**WORK ITEM**
All of the entries must be duplicated exactly.
*** Opening PROVIDED DATA ***
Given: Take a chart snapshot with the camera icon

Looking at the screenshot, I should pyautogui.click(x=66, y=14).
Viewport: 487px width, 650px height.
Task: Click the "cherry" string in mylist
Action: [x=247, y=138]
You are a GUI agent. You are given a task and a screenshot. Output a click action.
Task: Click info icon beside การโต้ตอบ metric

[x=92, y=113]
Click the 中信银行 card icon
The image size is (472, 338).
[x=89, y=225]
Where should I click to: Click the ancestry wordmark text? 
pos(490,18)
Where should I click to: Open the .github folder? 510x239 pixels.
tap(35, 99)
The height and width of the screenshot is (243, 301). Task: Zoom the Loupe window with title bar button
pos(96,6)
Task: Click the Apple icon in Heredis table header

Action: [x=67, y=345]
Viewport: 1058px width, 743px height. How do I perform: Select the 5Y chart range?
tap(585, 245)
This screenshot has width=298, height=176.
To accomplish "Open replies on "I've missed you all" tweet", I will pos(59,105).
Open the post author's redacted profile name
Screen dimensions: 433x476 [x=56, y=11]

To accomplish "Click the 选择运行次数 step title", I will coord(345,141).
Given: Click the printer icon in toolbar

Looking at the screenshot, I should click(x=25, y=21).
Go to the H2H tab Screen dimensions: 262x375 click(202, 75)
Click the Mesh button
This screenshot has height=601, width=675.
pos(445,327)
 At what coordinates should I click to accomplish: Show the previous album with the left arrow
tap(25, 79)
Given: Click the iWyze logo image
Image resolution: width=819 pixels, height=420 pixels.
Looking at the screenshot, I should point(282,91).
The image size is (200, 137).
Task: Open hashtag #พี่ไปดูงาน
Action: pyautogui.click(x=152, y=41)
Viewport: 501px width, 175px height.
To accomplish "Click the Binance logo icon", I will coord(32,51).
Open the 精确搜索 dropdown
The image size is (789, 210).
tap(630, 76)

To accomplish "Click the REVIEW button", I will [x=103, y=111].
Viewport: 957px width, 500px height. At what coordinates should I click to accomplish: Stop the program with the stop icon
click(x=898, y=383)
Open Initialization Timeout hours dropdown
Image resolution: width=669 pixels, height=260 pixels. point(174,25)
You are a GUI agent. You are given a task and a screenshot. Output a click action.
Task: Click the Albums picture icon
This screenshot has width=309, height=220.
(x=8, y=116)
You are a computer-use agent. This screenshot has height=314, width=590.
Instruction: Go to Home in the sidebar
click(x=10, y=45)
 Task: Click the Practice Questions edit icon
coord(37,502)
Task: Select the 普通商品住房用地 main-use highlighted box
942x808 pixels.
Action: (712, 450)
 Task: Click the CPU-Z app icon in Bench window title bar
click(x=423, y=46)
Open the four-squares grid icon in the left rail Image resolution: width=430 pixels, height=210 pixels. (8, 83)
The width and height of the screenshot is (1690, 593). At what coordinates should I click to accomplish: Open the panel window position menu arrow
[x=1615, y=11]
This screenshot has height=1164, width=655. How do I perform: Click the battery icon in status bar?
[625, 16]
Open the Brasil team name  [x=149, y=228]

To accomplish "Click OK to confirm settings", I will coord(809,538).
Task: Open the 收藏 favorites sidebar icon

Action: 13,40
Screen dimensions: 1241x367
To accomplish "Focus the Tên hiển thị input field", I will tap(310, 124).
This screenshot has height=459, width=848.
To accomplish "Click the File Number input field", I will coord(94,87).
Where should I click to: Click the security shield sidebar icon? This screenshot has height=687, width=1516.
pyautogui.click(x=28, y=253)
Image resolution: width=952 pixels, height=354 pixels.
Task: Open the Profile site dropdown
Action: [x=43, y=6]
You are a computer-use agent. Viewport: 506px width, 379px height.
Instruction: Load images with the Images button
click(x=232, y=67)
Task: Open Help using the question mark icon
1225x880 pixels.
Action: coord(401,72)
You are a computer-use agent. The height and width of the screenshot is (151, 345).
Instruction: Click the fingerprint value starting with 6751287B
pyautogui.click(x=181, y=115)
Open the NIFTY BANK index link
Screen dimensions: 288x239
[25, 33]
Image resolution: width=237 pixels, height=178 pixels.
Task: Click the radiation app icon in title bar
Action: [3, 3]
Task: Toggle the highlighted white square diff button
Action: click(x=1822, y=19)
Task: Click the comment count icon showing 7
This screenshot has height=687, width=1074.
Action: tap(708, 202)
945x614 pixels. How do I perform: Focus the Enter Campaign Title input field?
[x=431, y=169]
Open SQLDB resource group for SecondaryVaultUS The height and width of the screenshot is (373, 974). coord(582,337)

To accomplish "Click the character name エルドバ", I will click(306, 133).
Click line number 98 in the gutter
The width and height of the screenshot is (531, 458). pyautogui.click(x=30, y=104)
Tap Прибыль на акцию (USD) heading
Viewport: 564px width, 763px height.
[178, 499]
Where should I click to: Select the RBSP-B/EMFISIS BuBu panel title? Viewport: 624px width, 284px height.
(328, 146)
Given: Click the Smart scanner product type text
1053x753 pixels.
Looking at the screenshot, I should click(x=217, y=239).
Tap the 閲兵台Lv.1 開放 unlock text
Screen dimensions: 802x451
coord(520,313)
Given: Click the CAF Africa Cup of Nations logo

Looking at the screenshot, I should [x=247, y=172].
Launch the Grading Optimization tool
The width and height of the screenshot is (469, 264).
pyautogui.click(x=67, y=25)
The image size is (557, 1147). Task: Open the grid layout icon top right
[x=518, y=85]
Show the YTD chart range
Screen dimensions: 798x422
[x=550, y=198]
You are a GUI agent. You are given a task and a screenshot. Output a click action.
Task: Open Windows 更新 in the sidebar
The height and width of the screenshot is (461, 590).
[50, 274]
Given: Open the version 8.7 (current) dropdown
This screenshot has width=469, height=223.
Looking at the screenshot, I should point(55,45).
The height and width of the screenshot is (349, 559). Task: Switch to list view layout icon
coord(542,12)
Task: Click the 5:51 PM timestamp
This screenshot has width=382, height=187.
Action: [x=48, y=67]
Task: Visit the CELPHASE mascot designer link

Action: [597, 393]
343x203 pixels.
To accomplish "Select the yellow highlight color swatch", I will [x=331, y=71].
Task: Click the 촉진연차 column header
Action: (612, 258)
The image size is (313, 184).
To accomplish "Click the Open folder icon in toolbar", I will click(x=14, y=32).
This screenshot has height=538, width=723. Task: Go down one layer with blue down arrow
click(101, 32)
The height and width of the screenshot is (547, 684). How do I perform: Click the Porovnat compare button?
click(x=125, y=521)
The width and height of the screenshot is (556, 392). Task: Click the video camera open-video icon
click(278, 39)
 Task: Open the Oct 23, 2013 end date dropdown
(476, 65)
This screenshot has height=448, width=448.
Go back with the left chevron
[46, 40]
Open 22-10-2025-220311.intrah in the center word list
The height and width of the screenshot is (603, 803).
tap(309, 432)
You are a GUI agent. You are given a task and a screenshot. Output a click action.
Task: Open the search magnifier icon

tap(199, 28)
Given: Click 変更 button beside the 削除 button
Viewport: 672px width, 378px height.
*** Closing PROVIDED DATA ***
**WRITTEN RESPONSE**
Given: Take a chart snapshot with the camera icon

Looking at the screenshot, I should pyautogui.click(x=66, y=14).
Viewport: 487px width, 650px height.
Task: Click the "cherry" string in mylist
Action: [x=247, y=138]
You are a GUI agent. You are given a task and a screenshot. Output a click action.
Task: Click info icon beside การโต้ตอบ metric

[x=92, y=113]
Click the 中信银行 card icon
The image size is (472, 338).
[x=89, y=225]
Where should I click to: Click the ancestry wordmark text? 
pos(490,18)
Where should I click to: Open the .github folder? 510x239 pixels.
tap(35, 99)
The height and width of the screenshot is (243, 301). Task: Zoom the Loupe window with title bar button
pos(96,6)
Task: Click the Apple icon in Heredis table header

Action: [x=67, y=345]
Viewport: 1058px width, 743px height. How do I perform: Select the 5Y chart range?
tap(585, 245)
This screenshot has width=298, height=176.
To accomplish "Open replies on "I've missed you all" tweet", I will pos(59,105).
Open the post author's redacted profile name
Screen dimensions: 433x476 [x=56, y=11]

To accomplish "Click the 选择运行次数 step title", I will coord(345,141).
Given: Click the printer icon in toolbar

Looking at the screenshot, I should click(x=25, y=21).
Go to the H2H tab Screen dimensions: 262x375 click(202, 75)
Click the Mesh button
This screenshot has height=601, width=675.
pos(445,327)
 At what coordinates should I click to accomplish: Show the previous album with the left arrow
tap(25, 79)
Given: Click the iWyze logo image
Image resolution: width=819 pixels, height=420 pixels.
Looking at the screenshot, I should point(282,91).
The image size is (200, 137).
Task: Open hashtag #พี่ไปดูงาน
Action: pyautogui.click(x=152, y=41)
Viewport: 501px width, 175px height.
To accomplish "Click the Binance logo icon", I will coord(32,51).
Open the 精确搜索 dropdown
The image size is (789, 210).
tap(630, 76)

To accomplish "Click the REVIEW button", I will [x=103, y=111].
Viewport: 957px width, 500px height. At what coordinates should I click to accomplish: Stop the program with the stop icon
click(x=898, y=383)
Open Initialization Timeout hours dropdown
Image resolution: width=669 pixels, height=260 pixels. point(174,25)
You are a GUI agent. You are given a task and a screenshot. Output a click action.
Task: Click the Albums picture icon
This screenshot has width=309, height=220.
(x=8, y=116)
You are a computer-use agent. This screenshot has height=314, width=590.
Instruction: Go to Home in the sidebar
click(x=10, y=45)
 Task: Click the Practice Questions edit icon
coord(37,502)
Task: Select the 普通商品住房用地 main-use highlighted box
942x808 pixels.
Action: (712, 450)
 Task: Click the CPU-Z app icon in Bench window title bar
click(x=423, y=46)
Open the four-squares grid icon in the left rail Image resolution: width=430 pixels, height=210 pixels. (8, 83)
The width and height of the screenshot is (1690, 593). At what coordinates should I click to accomplish: Open the panel window position menu arrow
[x=1615, y=11]
This screenshot has height=1164, width=655. How do I perform: Click the battery icon in status bar?
[625, 16]
Open the Brasil team name  [x=149, y=228]

To accomplish "Click OK to confirm settings", I will coord(809,538).
Task: Open the 收藏 favorites sidebar icon

Action: 13,40
Screen dimensions: 1241x367
To accomplish "Focus the Tên hiển thị input field", I will tap(310, 124).
This screenshot has height=459, width=848.
To accomplish "Click the File Number input field", I will coord(94,87).
Where should I click to: Click the security shield sidebar icon? This screenshot has height=687, width=1516.
pyautogui.click(x=28, y=253)
Image resolution: width=952 pixels, height=354 pixels.
Task: Open the Profile site dropdown
Action: [x=43, y=6]
You are a computer-use agent. Viewport: 506px width, 379px height.
Instruction: Load images with the Images button
click(x=232, y=67)
Task: Open Help using the question mark icon
1225x880 pixels.
Action: coord(401,72)
You are a computer-use agent. The height and width of the screenshot is (151, 345).
Instruction: Click the fingerprint value starting with 6751287B
pyautogui.click(x=181, y=115)
Open the NIFTY BANK index link
Screen dimensions: 288x239
[25, 33]
Image resolution: width=237 pixels, height=178 pixels.
Task: Click the radiation app icon in title bar
Action: [3, 3]
Task: Toggle the highlighted white square diff button
Action: click(x=1822, y=19)
Task: Click the comment count icon showing 7
This screenshot has height=687, width=1074.
Action: tap(708, 202)
945x614 pixels. How do I perform: Focus the Enter Campaign Title input field?
[x=431, y=169]
Open SQLDB resource group for SecondaryVaultUS The height and width of the screenshot is (373, 974). coord(582,337)

To accomplish "Click the character name エルドバ", I will click(306, 133).
Click line number 98 in the gutter
The width and height of the screenshot is (531, 458). pyautogui.click(x=30, y=104)
Tap Прибыль на акцию (USD) heading
Viewport: 564px width, 763px height.
[178, 499]
Where should I click to: Select the RBSP-B/EMFISIS BuBu panel title? Viewport: 624px width, 284px height.
(328, 146)
Given: Click the Smart scanner product type text
1053x753 pixels.
Looking at the screenshot, I should click(x=217, y=239).
Tap the 閲兵台Lv.1 開放 unlock text
Screen dimensions: 802x451
coord(520,313)
Given: Click the CAF Africa Cup of Nations logo

Looking at the screenshot, I should [x=247, y=172].
Launch the Grading Optimization tool
The width and height of the screenshot is (469, 264).
pyautogui.click(x=67, y=25)
The image size is (557, 1147). Task: Open the grid layout icon top right
[x=518, y=85]
Show the YTD chart range
Screen dimensions: 798x422
[x=550, y=198]
You are a GUI agent. You are given a task and a screenshot. Output a click action.
Task: Open Windows 更新 in the sidebar
The height and width of the screenshot is (461, 590).
[50, 274]
Given: Open the version 8.7 (current) dropdown
This screenshot has width=469, height=223.
Looking at the screenshot, I should point(55,45).
The height and width of the screenshot is (349, 559). Task: Switch to list view layout icon
coord(542,12)
Task: Click the 5:51 PM timestamp
This screenshot has width=382, height=187.
Action: [x=48, y=67]
Task: Visit the CELPHASE mascot designer link

Action: [597, 393]
343x203 pixels.
To accomplish "Select the yellow highlight color swatch", I will [x=331, y=71].
Task: Click the 촉진연차 column header
Action: (612, 258)
The image size is (313, 184).
To accomplish "Click the Open folder icon in toolbar", I will click(x=14, y=32).
This screenshot has height=538, width=723. Task: Go down one layer with blue down arrow
click(101, 32)
The height and width of the screenshot is (547, 684). How do I perform: Click the Porovnat compare button?
click(x=125, y=521)
The width and height of the screenshot is (556, 392). Task: Click the video camera open-video icon
click(278, 39)
 Task: Open the Oct 23, 2013 end date dropdown
(476, 65)
This screenshot has height=448, width=448.
Go back with the left chevron
[46, 40]
Open 22-10-2025-220311.intrah in the center word list
The height and width of the screenshot is (603, 803).
tap(309, 432)
You are a GUI agent. You are given a task and a screenshot. Output a click action.
Task: Open the search magnifier icon

tap(199, 28)
Given: Click 変更 button beside the 削除 button
Viewport: 672px width, 378px height.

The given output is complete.